> **Exercise description**: Reproduce the entries below exactly, but only from the line containing "Viewport: 1568px width, 719px height." to the line containing "This screenshot has width=1428, height=488.", inclusive.

-----

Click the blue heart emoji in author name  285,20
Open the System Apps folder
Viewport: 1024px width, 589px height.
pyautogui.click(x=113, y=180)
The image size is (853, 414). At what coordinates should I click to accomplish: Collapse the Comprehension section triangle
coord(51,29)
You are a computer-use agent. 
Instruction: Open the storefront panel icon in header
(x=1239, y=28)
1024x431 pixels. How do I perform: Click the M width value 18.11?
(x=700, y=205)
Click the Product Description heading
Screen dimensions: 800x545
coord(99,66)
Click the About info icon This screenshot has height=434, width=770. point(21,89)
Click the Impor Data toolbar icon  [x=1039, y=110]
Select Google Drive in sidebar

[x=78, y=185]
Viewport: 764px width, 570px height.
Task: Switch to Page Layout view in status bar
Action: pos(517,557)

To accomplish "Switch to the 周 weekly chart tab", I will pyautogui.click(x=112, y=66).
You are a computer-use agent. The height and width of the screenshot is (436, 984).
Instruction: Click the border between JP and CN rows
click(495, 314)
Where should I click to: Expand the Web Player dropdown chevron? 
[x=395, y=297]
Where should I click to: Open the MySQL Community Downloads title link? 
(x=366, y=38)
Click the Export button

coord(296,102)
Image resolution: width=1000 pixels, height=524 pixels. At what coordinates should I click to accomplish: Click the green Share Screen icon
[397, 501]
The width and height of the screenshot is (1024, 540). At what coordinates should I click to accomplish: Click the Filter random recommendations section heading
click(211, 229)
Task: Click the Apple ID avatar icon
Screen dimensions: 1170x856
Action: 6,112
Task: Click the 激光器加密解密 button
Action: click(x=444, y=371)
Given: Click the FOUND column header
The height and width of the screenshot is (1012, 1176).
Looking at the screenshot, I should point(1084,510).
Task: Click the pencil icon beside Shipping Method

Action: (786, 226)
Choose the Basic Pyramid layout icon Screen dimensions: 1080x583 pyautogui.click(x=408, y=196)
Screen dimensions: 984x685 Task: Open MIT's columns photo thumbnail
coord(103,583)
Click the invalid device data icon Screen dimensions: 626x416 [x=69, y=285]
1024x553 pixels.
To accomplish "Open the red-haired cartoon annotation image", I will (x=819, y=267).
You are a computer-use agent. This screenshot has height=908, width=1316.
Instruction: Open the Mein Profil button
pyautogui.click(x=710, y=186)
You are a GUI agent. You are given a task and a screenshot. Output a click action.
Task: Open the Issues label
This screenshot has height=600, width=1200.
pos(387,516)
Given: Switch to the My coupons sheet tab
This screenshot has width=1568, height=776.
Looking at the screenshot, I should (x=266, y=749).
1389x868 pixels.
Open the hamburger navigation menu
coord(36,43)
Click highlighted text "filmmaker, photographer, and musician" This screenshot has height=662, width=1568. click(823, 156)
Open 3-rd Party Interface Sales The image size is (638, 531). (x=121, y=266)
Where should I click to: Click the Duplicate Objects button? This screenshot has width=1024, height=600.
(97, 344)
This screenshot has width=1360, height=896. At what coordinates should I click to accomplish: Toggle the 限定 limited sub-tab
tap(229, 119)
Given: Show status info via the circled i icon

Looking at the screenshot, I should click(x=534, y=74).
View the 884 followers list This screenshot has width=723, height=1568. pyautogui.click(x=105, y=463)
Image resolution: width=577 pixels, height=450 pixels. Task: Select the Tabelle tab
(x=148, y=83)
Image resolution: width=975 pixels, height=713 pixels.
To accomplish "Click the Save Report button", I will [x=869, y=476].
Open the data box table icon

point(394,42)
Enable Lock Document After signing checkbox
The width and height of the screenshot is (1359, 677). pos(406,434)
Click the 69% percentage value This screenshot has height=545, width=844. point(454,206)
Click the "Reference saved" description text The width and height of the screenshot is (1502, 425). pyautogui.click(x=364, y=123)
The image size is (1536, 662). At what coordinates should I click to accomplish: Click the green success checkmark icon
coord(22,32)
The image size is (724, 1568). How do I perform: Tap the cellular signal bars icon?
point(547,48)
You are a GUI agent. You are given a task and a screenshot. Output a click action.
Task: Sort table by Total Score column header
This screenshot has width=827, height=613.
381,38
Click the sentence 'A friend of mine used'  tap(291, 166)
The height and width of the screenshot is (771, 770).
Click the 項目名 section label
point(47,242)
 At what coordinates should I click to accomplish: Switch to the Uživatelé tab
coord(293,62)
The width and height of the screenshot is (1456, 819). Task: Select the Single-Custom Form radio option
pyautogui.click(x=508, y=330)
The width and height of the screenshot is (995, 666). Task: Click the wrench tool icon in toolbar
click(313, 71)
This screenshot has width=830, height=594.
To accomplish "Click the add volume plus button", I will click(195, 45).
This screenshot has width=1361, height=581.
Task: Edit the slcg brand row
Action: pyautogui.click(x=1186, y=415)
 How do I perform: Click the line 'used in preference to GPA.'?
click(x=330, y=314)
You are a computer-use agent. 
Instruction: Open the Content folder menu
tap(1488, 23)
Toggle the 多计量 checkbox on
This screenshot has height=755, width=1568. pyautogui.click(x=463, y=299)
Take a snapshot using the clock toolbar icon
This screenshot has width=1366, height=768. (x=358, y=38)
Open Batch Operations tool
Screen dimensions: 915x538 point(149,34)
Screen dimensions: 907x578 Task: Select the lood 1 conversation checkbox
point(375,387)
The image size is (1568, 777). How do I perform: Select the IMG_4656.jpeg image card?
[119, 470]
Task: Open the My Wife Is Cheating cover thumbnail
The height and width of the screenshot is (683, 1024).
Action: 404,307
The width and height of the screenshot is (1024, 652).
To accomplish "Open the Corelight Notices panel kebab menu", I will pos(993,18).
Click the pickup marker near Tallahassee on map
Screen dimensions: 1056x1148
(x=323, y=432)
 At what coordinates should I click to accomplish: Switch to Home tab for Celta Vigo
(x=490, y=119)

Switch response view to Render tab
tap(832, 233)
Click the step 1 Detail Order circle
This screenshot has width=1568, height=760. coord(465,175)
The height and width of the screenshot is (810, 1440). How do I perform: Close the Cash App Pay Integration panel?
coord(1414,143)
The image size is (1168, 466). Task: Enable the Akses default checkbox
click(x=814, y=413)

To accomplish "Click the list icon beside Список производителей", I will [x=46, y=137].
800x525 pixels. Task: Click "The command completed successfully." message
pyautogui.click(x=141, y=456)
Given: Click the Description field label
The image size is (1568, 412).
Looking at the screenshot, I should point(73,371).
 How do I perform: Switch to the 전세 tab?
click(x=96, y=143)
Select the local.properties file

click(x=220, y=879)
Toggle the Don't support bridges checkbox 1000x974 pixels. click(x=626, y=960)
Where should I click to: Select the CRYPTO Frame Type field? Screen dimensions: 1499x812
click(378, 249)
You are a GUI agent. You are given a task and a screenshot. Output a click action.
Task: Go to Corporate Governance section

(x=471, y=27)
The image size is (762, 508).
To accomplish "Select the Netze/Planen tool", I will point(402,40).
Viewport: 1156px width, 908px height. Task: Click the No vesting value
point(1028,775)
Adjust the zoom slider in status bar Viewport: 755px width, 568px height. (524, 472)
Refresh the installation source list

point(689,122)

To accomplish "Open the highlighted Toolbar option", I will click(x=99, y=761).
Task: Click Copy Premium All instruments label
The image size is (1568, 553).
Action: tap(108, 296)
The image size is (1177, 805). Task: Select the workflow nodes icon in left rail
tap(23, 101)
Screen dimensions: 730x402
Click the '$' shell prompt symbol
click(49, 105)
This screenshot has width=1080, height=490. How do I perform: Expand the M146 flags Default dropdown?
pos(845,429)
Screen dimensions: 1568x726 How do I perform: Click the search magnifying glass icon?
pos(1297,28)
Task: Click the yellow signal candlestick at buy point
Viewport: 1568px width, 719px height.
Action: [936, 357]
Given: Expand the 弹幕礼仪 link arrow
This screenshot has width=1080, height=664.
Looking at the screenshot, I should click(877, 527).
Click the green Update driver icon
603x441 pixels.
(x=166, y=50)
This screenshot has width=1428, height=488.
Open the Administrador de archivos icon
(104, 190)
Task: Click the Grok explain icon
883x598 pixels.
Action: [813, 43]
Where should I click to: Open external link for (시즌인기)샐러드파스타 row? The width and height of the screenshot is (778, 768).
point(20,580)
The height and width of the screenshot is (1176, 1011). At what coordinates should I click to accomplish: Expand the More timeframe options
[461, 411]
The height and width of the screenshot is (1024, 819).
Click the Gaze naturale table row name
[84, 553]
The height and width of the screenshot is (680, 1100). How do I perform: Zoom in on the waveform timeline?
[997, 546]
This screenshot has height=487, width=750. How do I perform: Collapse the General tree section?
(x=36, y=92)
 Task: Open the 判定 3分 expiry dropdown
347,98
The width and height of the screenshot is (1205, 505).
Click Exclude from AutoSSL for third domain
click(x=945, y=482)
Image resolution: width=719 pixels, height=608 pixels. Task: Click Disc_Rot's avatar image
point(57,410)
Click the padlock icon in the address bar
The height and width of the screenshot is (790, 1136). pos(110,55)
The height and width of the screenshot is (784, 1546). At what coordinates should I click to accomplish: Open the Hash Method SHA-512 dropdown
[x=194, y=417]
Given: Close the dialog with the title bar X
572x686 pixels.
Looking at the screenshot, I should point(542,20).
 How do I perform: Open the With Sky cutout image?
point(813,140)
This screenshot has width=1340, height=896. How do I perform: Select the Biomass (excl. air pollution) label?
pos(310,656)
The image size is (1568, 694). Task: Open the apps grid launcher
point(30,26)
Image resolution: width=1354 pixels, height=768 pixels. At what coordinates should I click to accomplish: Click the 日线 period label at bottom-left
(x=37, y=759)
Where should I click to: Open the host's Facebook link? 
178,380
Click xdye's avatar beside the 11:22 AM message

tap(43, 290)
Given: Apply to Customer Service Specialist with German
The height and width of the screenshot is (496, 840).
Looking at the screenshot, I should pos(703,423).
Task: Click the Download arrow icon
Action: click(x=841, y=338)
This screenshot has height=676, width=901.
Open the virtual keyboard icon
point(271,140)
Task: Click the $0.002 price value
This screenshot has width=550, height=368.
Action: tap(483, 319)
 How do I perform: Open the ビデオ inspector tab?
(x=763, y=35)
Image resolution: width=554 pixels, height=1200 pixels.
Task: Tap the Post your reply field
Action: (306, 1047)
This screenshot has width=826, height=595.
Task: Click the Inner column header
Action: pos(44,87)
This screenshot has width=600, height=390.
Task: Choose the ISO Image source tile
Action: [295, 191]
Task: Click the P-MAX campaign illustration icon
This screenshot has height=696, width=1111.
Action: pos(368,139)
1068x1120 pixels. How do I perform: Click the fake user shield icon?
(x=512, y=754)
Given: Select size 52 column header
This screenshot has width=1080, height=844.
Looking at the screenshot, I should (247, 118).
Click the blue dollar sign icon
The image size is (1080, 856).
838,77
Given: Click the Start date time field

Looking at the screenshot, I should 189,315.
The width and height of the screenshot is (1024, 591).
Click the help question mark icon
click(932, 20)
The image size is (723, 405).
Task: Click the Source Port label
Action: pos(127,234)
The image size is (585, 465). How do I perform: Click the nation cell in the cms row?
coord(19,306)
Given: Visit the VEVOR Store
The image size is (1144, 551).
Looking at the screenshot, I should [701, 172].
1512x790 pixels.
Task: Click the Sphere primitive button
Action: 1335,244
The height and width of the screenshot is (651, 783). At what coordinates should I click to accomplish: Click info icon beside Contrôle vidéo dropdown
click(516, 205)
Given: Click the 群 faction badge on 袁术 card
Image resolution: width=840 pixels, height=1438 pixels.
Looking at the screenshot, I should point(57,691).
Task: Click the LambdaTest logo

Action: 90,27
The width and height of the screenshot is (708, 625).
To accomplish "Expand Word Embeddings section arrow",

-----

> **Result of this task**:
Viewport: 1568px width, 719px height.
Action: [936, 357]
Given: Expand the 弹幕礼仪 link arrow
This screenshot has width=1080, height=664.
Looking at the screenshot, I should click(877, 527).
Click the green Update driver icon
603x441 pixels.
(x=166, y=50)
This screenshot has width=1428, height=488.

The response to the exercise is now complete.